Pixel coordinate grounding data:

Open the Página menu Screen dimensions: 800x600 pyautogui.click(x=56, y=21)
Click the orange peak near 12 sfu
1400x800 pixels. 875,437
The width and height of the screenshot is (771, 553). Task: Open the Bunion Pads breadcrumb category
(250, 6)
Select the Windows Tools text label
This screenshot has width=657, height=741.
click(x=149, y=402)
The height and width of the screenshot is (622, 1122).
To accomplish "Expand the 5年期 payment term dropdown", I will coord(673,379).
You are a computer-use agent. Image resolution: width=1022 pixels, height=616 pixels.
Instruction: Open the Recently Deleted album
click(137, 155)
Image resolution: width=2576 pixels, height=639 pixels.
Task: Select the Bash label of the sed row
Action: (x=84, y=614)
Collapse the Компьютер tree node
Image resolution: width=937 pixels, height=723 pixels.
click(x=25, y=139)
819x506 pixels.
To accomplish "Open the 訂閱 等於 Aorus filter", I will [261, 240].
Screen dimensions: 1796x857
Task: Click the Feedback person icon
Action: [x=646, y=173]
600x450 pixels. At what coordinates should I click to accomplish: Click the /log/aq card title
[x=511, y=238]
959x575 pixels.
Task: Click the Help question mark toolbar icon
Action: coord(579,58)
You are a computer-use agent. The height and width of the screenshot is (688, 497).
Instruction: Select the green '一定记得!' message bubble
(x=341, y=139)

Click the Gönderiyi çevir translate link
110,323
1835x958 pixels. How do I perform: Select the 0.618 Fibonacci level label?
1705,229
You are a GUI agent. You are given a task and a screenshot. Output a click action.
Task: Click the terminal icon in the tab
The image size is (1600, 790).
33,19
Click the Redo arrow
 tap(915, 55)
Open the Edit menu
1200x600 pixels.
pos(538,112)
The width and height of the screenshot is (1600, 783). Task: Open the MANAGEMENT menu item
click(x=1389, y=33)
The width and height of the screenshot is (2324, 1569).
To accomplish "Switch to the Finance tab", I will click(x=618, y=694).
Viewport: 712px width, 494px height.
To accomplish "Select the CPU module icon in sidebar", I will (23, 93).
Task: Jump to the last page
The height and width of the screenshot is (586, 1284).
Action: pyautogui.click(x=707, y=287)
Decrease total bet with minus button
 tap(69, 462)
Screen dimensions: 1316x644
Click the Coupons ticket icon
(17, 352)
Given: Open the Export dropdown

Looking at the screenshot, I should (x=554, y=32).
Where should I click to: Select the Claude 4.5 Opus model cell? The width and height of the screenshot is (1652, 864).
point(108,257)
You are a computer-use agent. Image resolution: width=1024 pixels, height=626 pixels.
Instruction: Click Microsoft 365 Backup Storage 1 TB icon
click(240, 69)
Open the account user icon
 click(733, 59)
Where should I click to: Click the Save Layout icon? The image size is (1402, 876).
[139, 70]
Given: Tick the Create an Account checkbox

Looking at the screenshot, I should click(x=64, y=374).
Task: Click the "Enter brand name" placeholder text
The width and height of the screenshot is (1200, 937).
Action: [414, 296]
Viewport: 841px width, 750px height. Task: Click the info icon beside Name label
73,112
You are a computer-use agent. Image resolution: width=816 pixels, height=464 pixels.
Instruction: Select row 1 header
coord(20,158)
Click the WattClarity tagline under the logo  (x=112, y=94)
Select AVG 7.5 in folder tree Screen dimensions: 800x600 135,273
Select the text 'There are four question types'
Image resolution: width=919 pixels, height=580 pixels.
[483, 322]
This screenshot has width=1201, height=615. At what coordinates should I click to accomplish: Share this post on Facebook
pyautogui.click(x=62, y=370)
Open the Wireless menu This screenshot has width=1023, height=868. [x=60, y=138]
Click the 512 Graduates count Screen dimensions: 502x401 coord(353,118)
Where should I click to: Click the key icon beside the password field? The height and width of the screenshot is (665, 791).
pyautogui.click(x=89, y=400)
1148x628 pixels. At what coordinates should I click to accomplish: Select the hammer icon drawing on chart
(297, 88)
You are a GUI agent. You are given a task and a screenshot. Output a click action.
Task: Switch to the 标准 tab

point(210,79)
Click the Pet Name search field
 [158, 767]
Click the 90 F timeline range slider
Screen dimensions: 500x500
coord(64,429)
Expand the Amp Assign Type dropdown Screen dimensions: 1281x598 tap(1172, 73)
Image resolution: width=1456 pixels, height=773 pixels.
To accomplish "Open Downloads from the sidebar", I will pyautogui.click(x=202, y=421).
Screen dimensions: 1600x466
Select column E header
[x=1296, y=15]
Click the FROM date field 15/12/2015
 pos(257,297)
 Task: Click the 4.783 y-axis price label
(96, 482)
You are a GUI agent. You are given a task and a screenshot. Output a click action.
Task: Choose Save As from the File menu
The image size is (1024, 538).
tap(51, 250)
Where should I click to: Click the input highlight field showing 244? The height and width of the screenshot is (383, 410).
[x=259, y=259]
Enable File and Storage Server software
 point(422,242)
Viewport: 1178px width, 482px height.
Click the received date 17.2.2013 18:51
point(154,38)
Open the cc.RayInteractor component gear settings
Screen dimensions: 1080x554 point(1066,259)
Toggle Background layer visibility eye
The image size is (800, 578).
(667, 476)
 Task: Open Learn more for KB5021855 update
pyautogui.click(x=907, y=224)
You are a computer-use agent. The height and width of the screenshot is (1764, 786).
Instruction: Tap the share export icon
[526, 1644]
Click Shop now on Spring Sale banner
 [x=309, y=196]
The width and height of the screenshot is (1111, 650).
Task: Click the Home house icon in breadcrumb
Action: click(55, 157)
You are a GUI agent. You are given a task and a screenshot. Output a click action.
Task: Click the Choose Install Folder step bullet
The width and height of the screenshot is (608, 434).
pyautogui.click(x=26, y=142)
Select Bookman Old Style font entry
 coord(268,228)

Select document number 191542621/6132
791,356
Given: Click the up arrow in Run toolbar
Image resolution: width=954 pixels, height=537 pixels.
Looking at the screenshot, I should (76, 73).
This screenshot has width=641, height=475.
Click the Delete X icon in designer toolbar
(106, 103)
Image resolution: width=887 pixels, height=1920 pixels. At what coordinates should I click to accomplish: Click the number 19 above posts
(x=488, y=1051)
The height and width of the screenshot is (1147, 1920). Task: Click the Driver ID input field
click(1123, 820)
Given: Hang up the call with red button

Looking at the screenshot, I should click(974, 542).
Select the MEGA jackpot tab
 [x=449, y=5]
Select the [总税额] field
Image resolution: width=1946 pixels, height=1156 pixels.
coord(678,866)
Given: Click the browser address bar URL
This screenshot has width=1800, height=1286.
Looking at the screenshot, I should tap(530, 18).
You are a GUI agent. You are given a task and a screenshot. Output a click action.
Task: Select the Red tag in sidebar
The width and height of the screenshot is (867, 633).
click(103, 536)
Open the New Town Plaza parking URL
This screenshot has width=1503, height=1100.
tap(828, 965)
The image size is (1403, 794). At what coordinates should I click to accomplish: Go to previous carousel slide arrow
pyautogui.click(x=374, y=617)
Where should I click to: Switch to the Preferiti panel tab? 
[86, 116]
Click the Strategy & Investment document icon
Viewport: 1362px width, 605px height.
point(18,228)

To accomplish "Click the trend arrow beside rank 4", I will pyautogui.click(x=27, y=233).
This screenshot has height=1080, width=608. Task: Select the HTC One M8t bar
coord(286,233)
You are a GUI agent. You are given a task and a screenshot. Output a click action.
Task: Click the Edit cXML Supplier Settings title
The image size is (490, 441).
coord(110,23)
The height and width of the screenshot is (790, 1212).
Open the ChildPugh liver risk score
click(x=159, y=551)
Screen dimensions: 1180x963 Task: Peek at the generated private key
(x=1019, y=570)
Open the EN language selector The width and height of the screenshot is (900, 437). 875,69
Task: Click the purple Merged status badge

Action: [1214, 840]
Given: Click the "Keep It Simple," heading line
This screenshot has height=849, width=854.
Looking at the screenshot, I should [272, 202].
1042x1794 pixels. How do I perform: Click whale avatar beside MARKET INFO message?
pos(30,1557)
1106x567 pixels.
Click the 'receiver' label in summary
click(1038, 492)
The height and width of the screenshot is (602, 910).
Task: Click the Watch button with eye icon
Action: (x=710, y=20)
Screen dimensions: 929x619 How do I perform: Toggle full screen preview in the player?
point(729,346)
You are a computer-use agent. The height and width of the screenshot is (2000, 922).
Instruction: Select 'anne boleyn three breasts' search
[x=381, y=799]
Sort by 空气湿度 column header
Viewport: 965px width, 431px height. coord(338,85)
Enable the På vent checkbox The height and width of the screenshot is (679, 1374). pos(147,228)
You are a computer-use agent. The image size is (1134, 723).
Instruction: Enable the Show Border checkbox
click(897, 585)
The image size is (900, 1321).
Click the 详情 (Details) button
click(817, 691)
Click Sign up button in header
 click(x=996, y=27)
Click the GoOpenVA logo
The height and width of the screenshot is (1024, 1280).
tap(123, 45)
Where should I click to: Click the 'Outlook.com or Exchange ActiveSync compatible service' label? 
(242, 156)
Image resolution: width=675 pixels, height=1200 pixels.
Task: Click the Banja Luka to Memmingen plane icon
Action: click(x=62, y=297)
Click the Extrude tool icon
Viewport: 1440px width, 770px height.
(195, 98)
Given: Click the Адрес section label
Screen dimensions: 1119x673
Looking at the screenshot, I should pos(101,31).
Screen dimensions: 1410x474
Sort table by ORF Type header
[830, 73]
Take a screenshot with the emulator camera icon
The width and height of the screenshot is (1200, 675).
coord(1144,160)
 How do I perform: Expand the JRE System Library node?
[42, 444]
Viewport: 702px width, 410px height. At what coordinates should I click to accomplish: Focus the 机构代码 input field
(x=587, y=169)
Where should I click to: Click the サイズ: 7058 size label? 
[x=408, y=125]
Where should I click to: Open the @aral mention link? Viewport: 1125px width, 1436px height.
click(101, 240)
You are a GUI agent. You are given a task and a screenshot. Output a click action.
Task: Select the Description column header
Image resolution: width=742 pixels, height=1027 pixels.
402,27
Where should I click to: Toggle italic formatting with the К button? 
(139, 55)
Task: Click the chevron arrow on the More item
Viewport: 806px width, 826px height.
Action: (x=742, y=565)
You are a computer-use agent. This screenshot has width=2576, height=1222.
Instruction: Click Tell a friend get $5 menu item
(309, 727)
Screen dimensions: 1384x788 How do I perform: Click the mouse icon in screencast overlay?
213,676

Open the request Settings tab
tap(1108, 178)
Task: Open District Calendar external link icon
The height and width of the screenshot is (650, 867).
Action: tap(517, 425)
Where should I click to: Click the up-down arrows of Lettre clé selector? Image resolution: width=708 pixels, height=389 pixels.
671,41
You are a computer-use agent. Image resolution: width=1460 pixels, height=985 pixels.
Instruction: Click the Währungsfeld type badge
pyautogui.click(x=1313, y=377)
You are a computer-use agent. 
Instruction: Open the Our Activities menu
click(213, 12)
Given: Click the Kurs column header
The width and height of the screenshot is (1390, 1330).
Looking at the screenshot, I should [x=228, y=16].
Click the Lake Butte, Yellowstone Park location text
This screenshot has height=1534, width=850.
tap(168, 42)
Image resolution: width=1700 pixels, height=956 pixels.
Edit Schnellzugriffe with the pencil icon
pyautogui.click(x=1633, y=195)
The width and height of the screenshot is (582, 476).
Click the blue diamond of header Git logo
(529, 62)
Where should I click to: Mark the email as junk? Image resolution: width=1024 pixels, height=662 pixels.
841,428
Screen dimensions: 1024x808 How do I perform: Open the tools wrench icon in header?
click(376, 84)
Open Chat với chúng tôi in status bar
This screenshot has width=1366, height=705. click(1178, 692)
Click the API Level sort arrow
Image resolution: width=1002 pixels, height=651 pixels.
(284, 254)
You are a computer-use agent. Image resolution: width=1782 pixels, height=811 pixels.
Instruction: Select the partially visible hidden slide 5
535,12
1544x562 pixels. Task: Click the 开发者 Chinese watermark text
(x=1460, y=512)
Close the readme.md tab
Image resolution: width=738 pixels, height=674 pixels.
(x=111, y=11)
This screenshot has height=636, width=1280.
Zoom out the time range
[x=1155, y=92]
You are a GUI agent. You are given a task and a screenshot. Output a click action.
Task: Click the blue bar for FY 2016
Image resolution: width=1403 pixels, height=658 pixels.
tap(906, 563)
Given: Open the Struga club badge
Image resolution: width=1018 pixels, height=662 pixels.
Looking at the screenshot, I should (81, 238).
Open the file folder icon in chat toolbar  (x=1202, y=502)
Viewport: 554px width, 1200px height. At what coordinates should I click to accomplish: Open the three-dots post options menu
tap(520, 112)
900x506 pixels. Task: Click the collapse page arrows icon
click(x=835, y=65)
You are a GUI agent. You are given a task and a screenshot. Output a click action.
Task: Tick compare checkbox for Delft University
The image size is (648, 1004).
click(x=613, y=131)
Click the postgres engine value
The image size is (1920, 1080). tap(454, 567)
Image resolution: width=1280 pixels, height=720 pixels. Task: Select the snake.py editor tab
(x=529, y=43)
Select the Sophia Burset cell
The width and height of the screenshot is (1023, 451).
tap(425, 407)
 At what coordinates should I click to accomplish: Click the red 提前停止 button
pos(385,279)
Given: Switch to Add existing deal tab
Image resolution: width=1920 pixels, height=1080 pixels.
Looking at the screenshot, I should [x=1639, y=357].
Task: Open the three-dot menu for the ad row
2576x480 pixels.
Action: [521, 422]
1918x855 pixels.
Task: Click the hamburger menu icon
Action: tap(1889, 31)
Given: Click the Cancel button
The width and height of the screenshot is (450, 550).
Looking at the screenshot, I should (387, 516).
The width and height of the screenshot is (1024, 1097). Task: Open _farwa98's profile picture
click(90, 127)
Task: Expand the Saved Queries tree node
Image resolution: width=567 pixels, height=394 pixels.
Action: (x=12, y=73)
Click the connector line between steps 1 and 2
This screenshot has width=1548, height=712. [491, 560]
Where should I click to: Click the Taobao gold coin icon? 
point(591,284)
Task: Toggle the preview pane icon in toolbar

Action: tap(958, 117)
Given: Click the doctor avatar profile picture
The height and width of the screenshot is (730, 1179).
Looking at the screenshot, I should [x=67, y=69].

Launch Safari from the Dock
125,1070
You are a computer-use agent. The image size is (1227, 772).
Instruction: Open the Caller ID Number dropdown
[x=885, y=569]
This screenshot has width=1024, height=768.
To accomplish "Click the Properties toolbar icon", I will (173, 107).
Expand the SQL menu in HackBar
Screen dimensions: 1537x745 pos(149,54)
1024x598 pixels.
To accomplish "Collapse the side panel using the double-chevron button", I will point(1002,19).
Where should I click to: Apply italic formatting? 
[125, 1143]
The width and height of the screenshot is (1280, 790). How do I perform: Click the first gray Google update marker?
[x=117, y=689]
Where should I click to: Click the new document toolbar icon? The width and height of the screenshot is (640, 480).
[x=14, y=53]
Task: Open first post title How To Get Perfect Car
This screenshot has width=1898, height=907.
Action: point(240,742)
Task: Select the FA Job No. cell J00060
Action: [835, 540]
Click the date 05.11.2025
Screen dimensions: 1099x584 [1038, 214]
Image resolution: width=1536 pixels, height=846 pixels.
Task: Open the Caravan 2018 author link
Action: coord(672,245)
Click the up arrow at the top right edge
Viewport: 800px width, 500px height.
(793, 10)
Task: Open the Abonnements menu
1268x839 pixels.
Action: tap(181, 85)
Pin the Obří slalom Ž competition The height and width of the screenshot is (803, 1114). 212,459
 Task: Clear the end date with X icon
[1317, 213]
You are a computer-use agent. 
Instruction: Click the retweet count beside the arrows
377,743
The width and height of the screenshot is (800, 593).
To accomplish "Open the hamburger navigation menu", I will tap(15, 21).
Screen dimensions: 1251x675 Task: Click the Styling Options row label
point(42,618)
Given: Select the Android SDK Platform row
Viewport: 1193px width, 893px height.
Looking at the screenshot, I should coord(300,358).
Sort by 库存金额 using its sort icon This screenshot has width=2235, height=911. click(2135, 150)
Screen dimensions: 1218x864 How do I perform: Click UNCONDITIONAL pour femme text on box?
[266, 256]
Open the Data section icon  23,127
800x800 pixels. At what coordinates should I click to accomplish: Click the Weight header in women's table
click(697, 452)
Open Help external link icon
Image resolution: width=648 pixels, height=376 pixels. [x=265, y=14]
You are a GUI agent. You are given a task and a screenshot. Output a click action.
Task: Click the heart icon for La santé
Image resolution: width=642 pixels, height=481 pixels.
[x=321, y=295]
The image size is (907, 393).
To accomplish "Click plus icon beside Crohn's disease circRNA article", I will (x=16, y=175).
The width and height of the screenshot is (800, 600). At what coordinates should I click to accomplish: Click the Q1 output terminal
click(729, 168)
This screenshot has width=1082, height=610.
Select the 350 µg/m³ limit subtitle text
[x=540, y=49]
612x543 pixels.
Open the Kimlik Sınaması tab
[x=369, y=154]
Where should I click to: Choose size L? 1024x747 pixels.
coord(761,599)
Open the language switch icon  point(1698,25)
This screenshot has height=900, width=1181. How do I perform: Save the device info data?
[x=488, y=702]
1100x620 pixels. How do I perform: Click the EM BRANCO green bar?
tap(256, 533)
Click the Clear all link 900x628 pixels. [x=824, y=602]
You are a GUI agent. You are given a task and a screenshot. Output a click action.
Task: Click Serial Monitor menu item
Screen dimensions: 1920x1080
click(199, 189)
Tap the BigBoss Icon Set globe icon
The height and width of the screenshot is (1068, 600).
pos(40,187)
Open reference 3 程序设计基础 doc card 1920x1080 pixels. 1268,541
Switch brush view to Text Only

## PROBLEM STATEMENT
Give only the lines from the one holding "Image resolution: width=742" through the one holding "Close the readme.md tab", each restated exactly as it appears above.

## FINAL ANSWER
Image resolution: width=742 pixels, height=1027 pixels.
402,27
Where should I click to: Toggle italic formatting with the К button? 
(139, 55)
Task: Click the chevron arrow on the More item
Viewport: 806px width, 826px height.
Action: (x=742, y=565)
You are a computer-use agent. This screenshot has width=2576, height=1222.
Instruction: Click Tell a friend get $5 menu item
(309, 727)
Screen dimensions: 1384x788 How do I perform: Click the mouse icon in screencast overlay?
213,676

Open the request Settings tab
tap(1108, 178)
Task: Open District Calendar external link icon
The height and width of the screenshot is (650, 867).
Action: tap(517, 425)
Where should I click to: Click the up-down arrows of Lettre clé selector? Image resolution: width=708 pixels, height=389 pixels.
671,41
You are a computer-use agent. Image resolution: width=1460 pixels, height=985 pixels.
Instruction: Click the Währungsfeld type badge
pyautogui.click(x=1313, y=377)
You are a computer-use agent. 
Instruction: Open the Our Activities menu
click(213, 12)
Given: Click the Kurs column header
The width and height of the screenshot is (1390, 1330).
Looking at the screenshot, I should [x=228, y=16].
Click the Lake Butte, Yellowstone Park location text
This screenshot has height=1534, width=850.
tap(168, 42)
Image resolution: width=1700 pixels, height=956 pixels.
Edit Schnellzugriffe with the pencil icon
pyautogui.click(x=1633, y=195)
The width and height of the screenshot is (582, 476).
Click the blue diamond of header Git logo
(529, 62)
Where should I click to: Mark the email as junk? Image resolution: width=1024 pixels, height=662 pixels.
841,428
Screen dimensions: 1024x808 How do I perform: Open the tools wrench icon in header?
click(376, 84)
Open Chat với chúng tôi in status bar
This screenshot has width=1366, height=705. click(1178, 692)
Click the API Level sort arrow
Image resolution: width=1002 pixels, height=651 pixels.
(284, 254)
You are a computer-use agent. Image resolution: width=1782 pixels, height=811 pixels.
Instruction: Select the partially visible hidden slide 5
535,12
1544x562 pixels. Task: Click the 开发者 Chinese watermark text
(x=1460, y=512)
Close the readme.md tab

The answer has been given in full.